Broad Beans Soup


350 gr. broad beans
1 large head artichoke
1 large red onion
2 large garlic cloves
1 large carrot
2 tbsp olive oil
750 ml. vegetable stock or water
Salt & Pepper to taste


1. Clean and cut onion, garlic and carrots. Place in a large pot. Cook with a little olive oil until soften. Then add vegetable stock.
2. Clean artichoke leaves till you reach the heart. Then cut in half vertical, clean fuzzy center with a teaspoon. Keep them in lemon water until use to avoid getting darken.
3. Transfer artichoke leaves to the pot with vegetable stock (or water) and other vegetables .Bring it to boil then simmer for 30-35 minutes.
4. Let it cool down for 20 minutes and strain through a fine strainer. Remove leaves.
6. Peel the skin of the broad beans one by one. ( can be done overnight)
7. Add artichoke hearts and the artichoke stock in a stock pot bring it to boil and simmer until artichokes are tender.
8. Add broad beans to the pot and cook until very soft. Be careful not to overcook them. Otherwise, they lose the bright green color. We want them bright and vibrant.
9. Blend them until smooth, adjust seasoning. Add some lemon juice if desired. Cook for 2-3 minutes. Divide between bowls. Decorate with scarlet cress, basil flower, gangnam tops or whatever you prefer. Enjoy!

To serve with crackers:


45 gr. flax seeds freshly grounded,
15 gr. white sesame seeds,
10 gr. poppy seeds,
15 gr. chia seeds,
15 gr. sunflower seeds,
Salt and pepper to taste
120 gr. warm water

1. Mix all ingredients in a large bowl and add 125 ml. boiling water and mix well. Then let it rest for 15 minutes until absorbs all water.

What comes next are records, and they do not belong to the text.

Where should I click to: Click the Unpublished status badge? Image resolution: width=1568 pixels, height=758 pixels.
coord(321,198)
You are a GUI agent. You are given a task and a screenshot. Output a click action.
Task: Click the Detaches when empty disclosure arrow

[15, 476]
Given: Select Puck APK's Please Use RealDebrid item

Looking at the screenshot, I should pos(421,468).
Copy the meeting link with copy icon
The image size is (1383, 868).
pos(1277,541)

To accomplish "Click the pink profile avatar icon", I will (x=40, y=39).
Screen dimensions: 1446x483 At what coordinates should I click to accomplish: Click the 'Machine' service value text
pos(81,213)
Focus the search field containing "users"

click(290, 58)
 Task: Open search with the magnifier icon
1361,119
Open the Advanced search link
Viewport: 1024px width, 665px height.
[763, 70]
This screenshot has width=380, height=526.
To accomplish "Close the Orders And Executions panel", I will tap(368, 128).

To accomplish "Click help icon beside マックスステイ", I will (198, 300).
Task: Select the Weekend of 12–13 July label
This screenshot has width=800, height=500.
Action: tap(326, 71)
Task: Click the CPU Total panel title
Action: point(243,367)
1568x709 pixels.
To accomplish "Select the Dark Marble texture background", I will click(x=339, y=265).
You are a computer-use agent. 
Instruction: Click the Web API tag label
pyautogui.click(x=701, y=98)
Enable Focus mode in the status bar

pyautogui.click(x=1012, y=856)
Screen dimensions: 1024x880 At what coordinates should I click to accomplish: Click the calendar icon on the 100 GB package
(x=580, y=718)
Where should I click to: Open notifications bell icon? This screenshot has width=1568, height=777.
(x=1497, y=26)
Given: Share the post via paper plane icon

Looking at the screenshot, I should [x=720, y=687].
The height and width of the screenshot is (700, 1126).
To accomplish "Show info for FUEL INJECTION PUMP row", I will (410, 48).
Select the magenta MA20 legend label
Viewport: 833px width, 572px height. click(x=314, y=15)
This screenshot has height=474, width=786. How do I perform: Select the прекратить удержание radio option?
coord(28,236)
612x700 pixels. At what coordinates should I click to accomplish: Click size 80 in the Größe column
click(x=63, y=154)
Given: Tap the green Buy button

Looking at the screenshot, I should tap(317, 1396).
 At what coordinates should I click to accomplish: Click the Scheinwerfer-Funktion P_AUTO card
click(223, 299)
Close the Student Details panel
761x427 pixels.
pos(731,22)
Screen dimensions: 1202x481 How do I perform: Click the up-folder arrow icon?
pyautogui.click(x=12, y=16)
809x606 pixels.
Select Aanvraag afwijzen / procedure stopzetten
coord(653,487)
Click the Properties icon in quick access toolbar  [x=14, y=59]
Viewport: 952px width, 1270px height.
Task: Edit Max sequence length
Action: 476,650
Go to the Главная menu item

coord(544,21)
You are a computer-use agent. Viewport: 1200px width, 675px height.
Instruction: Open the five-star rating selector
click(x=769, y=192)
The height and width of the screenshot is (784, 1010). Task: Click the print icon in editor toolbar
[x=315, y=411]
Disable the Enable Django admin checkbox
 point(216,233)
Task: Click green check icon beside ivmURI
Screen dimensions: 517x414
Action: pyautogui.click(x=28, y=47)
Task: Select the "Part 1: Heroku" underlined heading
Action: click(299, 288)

2.Place the dough in between two baking paper and roll it evenly. It should be around 5-6 mm thick. Avoid making it too thin otherwise they crack during baking.

3. Remove the baking paper on top but keep the one underneath. Cut into long pieces.

4. Bake at 175 °C for about 8-10 minutes or until completely dry and crispy.

For garlic confit and avocado cream to decorate crackers:

Garlic confit ingredients:

70 gr. garlic
100 ml. olive oil
2 spring onion chives
1 spring thyme


1.Place all ingredients in a sauce pot. Bring it to simmer but not boil.
2. Simmer at the lowest heat possible for about and hour. Garlic should be very soft but not caramelized.
3. Let it cool down. Strain the confit garlic but keep the oil. Mash garlic, transfer into a pipping bag. Decorate your crackers with little drops.

Avocado cream:

1 ripe hass type avocado
1 tbsp pickled jalapeno
1/4 tsp salt
1 shallot


Transfer all ingredients into your blender. Mix well until smooth. Transfer to a pipping bag, leave little green drops on the side of garlic confit drops.

Decorate your crispy cracker with gangnam top leaves, scarlet cress if desired.